Independent contractors do get to deduct half of their self-employment tax, along with business expenses like office costs, equipment, and malpractice insurance. But the tax planning burden falls entirely on the physician, including quarterly estimated tax payments. Locum tenens physicians and those in private practice feel this most acutely.

Legal Guardrails on Physician Pay

Federal law puts hard boundaries around how physicians can be compensated, primarily to prevent financial arrangements that could influence clinical decisions or defraud government programs.

The Stark Law

The physician self-referral law, commonly called the Stark Law, prohibits a physician from referring Medicare patients to any entity where the physician or an immediate family member has a financial relationship — unless a specific exception applies.12Centers for Medicare & Medicaid Services. Physician Self-Referral This covers referrals for lab work, imaging, physical therapy, and other designated health services. The penalty for submitting claims that violate the Stark Law is up to $31,670 per service after 2026 inflation adjustments, and a physician who sets up a scheme designed to circumvent the law faces penalties up to $100,000 per arrangement.13Office of the Law Revision Counsel. 42 U.S. Code 1395nn – Limitation on Certain Physician Referrals Exclusion from Medicare and Medicaid is also on the table, which for most physicians would end their career.

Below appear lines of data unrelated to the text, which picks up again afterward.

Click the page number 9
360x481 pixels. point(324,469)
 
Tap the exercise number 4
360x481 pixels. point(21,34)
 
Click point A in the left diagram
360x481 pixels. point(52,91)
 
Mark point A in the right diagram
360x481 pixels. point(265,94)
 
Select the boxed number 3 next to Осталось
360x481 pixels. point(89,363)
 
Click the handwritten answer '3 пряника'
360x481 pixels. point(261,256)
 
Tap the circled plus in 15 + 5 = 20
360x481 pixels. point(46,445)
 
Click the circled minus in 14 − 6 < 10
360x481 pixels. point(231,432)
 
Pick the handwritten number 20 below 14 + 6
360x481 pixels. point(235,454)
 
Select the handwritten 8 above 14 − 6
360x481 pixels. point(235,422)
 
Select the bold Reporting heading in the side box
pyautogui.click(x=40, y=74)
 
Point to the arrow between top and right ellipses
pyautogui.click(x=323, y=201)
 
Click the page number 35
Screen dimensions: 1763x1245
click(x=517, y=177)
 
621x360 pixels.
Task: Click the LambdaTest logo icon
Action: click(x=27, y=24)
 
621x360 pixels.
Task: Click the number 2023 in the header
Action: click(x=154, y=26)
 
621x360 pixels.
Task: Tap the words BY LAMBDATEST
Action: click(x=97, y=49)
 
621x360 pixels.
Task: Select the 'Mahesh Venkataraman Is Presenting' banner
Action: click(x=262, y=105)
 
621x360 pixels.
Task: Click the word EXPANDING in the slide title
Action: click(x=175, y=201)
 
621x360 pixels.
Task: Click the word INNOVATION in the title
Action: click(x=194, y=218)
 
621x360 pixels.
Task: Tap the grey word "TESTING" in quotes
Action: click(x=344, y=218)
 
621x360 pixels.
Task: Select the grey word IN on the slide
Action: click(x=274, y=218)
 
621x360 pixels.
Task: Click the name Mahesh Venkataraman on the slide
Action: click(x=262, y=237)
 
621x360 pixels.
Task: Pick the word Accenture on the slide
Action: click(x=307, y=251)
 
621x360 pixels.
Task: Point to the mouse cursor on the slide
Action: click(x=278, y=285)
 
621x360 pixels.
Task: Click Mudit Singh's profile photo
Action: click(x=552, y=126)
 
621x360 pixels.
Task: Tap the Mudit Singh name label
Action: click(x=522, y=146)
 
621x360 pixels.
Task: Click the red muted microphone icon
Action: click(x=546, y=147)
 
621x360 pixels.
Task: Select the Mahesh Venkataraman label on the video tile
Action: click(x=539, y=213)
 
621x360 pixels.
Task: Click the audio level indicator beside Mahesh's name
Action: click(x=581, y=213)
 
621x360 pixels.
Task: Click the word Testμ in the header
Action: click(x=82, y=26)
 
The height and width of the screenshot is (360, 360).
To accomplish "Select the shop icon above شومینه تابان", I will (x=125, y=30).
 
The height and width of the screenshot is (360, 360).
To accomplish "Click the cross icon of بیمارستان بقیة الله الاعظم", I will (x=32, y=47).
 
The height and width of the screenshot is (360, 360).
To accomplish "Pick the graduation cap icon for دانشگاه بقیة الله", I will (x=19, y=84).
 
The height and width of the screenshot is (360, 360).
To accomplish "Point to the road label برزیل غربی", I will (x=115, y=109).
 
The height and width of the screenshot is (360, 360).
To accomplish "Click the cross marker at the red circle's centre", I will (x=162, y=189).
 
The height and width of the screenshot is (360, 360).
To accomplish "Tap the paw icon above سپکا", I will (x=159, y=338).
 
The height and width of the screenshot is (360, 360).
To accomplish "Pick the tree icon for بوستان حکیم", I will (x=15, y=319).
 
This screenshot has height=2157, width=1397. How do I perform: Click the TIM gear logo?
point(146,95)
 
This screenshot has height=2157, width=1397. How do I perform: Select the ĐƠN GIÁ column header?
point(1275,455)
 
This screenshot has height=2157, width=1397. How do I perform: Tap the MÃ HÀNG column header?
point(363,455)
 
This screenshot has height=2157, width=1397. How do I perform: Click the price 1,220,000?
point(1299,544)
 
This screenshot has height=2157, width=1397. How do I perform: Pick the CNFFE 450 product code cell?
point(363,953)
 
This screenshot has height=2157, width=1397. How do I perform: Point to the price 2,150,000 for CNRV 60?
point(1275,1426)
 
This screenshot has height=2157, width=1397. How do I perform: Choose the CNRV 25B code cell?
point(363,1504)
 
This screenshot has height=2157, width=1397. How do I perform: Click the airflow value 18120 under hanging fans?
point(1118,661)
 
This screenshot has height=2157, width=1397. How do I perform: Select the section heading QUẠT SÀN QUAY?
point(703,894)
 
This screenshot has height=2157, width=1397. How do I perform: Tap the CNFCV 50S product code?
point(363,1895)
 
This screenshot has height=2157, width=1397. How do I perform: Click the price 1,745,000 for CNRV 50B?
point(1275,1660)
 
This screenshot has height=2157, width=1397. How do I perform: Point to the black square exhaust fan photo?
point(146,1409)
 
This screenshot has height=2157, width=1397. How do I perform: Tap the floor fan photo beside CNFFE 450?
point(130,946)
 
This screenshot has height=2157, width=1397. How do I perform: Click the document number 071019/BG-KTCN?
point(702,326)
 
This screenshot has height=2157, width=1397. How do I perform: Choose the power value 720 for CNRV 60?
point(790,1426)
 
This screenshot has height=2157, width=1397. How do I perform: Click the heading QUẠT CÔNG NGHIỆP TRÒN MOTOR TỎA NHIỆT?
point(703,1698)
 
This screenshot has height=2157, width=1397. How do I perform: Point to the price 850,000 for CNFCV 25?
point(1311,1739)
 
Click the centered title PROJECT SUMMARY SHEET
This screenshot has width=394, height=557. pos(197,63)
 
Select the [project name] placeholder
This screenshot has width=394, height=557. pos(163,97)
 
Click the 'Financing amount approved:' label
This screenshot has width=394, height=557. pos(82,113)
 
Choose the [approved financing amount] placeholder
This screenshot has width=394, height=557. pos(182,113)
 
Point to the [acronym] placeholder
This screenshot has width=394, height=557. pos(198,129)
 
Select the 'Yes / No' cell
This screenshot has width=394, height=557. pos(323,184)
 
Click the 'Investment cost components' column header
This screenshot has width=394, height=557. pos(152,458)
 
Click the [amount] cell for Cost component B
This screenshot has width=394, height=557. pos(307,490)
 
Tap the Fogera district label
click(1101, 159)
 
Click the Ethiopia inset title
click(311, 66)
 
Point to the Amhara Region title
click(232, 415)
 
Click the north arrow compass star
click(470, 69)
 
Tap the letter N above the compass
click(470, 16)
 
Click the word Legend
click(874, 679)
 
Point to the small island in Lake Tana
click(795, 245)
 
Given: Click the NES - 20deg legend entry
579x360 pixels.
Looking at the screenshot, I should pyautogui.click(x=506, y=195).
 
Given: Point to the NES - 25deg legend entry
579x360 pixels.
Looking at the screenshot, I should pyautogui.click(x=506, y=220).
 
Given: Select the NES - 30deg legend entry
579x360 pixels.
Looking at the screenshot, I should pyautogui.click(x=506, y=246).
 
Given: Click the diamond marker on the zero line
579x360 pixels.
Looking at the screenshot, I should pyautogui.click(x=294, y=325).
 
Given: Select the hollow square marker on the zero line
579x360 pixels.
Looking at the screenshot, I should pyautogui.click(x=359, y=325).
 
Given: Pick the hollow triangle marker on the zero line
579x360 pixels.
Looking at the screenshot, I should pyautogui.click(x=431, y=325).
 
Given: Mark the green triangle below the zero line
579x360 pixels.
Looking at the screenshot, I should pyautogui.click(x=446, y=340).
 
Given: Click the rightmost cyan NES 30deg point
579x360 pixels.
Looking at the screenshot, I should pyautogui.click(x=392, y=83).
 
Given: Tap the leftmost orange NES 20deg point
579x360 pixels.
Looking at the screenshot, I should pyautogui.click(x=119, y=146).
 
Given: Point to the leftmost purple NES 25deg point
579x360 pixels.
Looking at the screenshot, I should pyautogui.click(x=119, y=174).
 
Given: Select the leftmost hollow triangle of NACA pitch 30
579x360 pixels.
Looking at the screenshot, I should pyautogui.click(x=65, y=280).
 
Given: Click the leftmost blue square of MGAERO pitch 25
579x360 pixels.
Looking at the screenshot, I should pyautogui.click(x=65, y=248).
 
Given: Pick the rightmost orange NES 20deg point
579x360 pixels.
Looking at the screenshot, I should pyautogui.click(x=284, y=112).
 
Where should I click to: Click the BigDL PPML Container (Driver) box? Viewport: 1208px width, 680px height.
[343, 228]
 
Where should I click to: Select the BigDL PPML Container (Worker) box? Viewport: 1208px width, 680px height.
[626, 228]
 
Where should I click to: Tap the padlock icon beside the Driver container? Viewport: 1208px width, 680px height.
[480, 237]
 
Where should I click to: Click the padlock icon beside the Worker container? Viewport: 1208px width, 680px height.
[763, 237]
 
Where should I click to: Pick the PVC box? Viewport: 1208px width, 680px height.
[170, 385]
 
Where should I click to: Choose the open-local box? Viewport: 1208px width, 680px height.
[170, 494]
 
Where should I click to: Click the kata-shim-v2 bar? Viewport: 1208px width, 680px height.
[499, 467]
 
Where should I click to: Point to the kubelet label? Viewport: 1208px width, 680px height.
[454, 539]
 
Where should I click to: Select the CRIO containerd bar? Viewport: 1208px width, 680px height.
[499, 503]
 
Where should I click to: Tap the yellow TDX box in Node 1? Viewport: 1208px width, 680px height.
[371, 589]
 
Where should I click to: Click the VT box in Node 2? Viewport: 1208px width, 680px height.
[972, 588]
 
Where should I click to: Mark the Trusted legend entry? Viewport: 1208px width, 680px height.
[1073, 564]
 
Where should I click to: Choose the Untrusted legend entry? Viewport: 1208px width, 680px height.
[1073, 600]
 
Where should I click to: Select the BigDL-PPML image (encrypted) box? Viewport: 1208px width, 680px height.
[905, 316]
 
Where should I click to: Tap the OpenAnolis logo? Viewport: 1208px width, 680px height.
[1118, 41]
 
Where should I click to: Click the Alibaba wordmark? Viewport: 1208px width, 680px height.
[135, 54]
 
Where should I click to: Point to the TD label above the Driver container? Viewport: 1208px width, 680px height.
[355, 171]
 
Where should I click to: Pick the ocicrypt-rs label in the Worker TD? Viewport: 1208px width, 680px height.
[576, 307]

This matters for compensation because employment contracts must be structured carefully. If a hospital pays a physician above fair market value, regulators may view the excess as disguised compensation for referrals — turning a seemingly legitimate employment arrangement into a Stark violation. The federal Anti-Kickback Statute operates alongside Stark with a similar goal but broader scope: it makes it a felony to knowingly offer, pay, solicit, or receive anything of value to induce referrals for services covered by federal healthcare programs. Physician compensation packages, medical directorships, and speaking fees are all common arrangements that can cross the line if the amounts don’t reflect genuine fair market value for actual work performed.

Non-Compete Clauses

Many physician employment contracts include non-compete clauses that restrict where and when a physician can practice after leaving. The FTC attempted to ban most non-compete agreements nationwide in 2024, but federal courts struck down the rule, and the FTC formally withdrew its appeal in September 2025.14Federal Trade Commission. Federal Trade Commission Files to Accede to Vacatur of Non-Compete Clause Rule Non-competes remain governed by state law, and enforceability varies widely. In some states, a non-compete that prevents a surgeon from practicing within 30 miles for two years is routine and enforceable. In others, courts view physician non-competes skeptically because they limit patient access to care. Reading the non-compete before signing — and understanding what it actually restricts — is one of the highest-stakes parts of any physician contract.

Tail Malpractice Coverage

Physicians covered under claims-made malpractice policies face a hidden cost when they leave a position: tail coverage. A claims-made policy only covers incidents reported while the policy is active. If a physician leaves and a patient files a lawsuit six months later for something that happened during employment, the old policy won’t cover it unless the physician purchased tail coverage to extend the reporting window. Tail premiums typically run 200% to 300% of the expiring annual premium — easily $20,000 to $60,000 or more for high-risk specialties. Whether the employer or the physician pays for tail coverage is a contract negotiation point, and it’s one that many physicians overlook until they’re already locked into an agreement. Getting this wrong can mean writing a five-figure check on your way out the door.